| What you will do |
Substitute "px" for every occurrence of "pixels" in the lines running from the line with "Click the Type (Required) label" up to and including the last line, and reproduce only those lines with everything else unchanged.

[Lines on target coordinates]
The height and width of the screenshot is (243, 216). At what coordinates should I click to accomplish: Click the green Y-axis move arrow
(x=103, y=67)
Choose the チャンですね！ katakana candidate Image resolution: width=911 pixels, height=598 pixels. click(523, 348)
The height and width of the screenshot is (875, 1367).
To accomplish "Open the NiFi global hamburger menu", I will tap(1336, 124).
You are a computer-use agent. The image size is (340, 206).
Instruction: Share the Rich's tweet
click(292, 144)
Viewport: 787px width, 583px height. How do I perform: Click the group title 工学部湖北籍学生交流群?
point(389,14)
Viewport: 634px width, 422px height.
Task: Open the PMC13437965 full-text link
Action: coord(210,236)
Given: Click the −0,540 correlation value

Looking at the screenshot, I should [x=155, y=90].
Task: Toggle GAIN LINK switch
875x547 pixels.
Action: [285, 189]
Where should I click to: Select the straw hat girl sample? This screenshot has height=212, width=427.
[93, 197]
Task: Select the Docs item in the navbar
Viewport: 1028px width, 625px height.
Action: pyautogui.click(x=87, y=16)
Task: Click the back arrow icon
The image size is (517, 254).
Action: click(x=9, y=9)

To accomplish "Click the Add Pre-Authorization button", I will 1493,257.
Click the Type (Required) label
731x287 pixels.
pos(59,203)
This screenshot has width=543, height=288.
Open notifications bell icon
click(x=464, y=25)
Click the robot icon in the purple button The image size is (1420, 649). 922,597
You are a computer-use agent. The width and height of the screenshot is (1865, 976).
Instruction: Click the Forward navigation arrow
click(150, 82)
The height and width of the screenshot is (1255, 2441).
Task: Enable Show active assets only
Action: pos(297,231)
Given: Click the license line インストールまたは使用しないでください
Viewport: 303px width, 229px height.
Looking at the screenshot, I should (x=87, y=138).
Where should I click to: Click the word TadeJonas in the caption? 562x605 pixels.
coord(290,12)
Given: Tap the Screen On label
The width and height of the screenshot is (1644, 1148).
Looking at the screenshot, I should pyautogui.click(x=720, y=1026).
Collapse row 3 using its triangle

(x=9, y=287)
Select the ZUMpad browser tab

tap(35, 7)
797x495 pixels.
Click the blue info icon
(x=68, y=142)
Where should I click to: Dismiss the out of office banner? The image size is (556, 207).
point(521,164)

| Output |
Click the Type (Required) label
731x287 px.
pos(59,203)
This screenshot has width=543, height=288.
Open notifications bell icon
click(x=464, y=25)
Click the robot icon in the purple button The image size is (1420, 649). 922,597
You are a computer-use agent. The width and height of the screenshot is (1865, 976).
Instruction: Click the Forward navigation arrow
click(150, 82)
The height and width of the screenshot is (1255, 2441).
Task: Enable Show active assets only
Action: pos(297,231)
Given: Click the license line インストールまたは使用しないでください
Viewport: 303px width, 229px height.
Looking at the screenshot, I should (x=87, y=138).
Where should I click to: Click the word TadeJonas in the caption? 562x605 px.
coord(290,12)
Given: Tap the Screen On label
The width and height of the screenshot is (1644, 1148).
Looking at the screenshot, I should pyautogui.click(x=720, y=1026).
Collapse row 3 using its triangle

(x=9, y=287)
Select the ZUMpad browser tab

tap(35, 7)
797x495 px.
Click the blue info icon
(x=68, y=142)
Where should I click to: Dismiss the out of office banner? The image size is (556, 207).
point(521,164)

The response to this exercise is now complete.